§ Consigna 1
Repite, sin cambiar nada, el trozo del artículo sobre la equidad de género que va desde "A propósito del" hasta "con los hombres.".

§ Artículo
○ ○ ○

A propósito del 8 de marzo. Equidad de género: acatar no es cumplir
“Ahora damos paso a nuestro móvil en vivo desde el aeropuerto de Carrasco, adonde en estos momentos está llegando el señor Néstor Kirchner acompañado de su señora esposa, la presidenta argentina”…
 
Esta afirmación, hecha por el locutor de uno de los canales privados de televisión durante los actos de cambio de gobierno en Uruguay, demuestra hasta qué punto la lucha por la equidad de género enfrenta obstáculos que trascienden cuestiones meramente legales.
 
Una buena forma de comprender la idea de inequidad de género en una sociedad es referirlo a la existencia de una estructura de oportunidades que en determinadas circunstancias dificulta –y en algunos casos impide– la libre actuación de las mujeres, según sus deseos o su voluntad, y en pie de igualdad con los hombres. 
 
Tal estructura de oportunidades no tiene por qué ser –de hecho, en muy pocos países lo es– una cuestión legal que limita las libertades y los derechos de las mujeres al uso y disfrute de los bienes y servicios de la sociedad. Tampoco significa que estén legalmente impedidas de acceder a los medios de producción, la educación, o los procesos de toma de decisiones administrativas, políticas o económicas.

○ ○ ○

§ Consigna 2
En las entradas, desplaza cada número de las coordenadas sumándole -99, desde la línea que contiene "The height and width of the screenshot is (415, 1503)." hasta la que contiene "click(63, 208)", ambas incluidas. Escribe de nuevo solo esas líneas, completas y con el resto de su texto igual.

[Entradas de posiciones objetivo]
○ ○ ○

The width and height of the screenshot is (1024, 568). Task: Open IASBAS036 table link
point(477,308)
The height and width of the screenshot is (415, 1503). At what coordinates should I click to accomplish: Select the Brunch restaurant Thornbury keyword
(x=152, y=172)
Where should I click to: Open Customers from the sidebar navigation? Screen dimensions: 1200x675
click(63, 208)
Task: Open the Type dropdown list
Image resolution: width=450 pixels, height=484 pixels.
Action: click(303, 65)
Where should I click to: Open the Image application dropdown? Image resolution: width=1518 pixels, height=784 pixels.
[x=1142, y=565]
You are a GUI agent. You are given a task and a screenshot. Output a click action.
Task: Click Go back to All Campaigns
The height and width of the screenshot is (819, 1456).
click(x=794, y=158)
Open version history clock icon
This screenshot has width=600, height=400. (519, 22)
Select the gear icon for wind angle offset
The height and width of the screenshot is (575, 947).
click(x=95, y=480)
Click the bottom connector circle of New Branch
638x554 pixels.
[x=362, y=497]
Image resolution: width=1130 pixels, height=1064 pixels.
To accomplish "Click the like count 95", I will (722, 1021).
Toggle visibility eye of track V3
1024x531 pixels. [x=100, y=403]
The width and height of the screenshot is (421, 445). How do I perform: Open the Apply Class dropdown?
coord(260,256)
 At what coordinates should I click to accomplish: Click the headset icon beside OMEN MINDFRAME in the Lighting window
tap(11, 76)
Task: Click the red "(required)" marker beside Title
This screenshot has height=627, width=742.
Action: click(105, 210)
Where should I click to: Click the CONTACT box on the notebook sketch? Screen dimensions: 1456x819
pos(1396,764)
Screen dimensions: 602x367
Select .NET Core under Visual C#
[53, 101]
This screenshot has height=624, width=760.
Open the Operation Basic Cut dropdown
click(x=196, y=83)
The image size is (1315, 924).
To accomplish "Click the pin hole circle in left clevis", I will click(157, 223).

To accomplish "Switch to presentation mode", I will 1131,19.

○ ○ ○

§ Respuesta 1
A propósito del 8 de marzo. Equidad de género: acatar no es cumplir
“Ahora damos paso a nuestro móvil en vivo desde el aeropuerto de Carrasco, adonde en estos momentos está llegando el señor Néstor Kirchner acompañado de su señora esposa, la presidenta argentina”…
 
Esta afirmación, hecha por el locutor de uno de los canales privados de televisión durante los actos de cambio de gobierno en Uruguay, demuestra hasta qué punto la lucha por la equidad de género enfrenta obstáculos que trascienden cuestiones meramente legales.
 
Una buena forma de comprender la idea de inequidad de género en una sociedad es referirlo a la existencia de una estructura de oportunidades que en determinadas circunstancias dificulta –y en algunos casos impide– la libre actuación de las mujeres, según sus deseos o su voluntad, y en pie de igualdad con los hombres.

§ Respuesta 2
The height and width of the screenshot is (415, 1503). At what coordinates should I click to accomplish: Select the Brunch restaurant Thornbury keyword
(x=53, y=73)
Where should I click to: Open Customers from the sidebar navigation? Screen dimensions: 1200x675
click(-36, 109)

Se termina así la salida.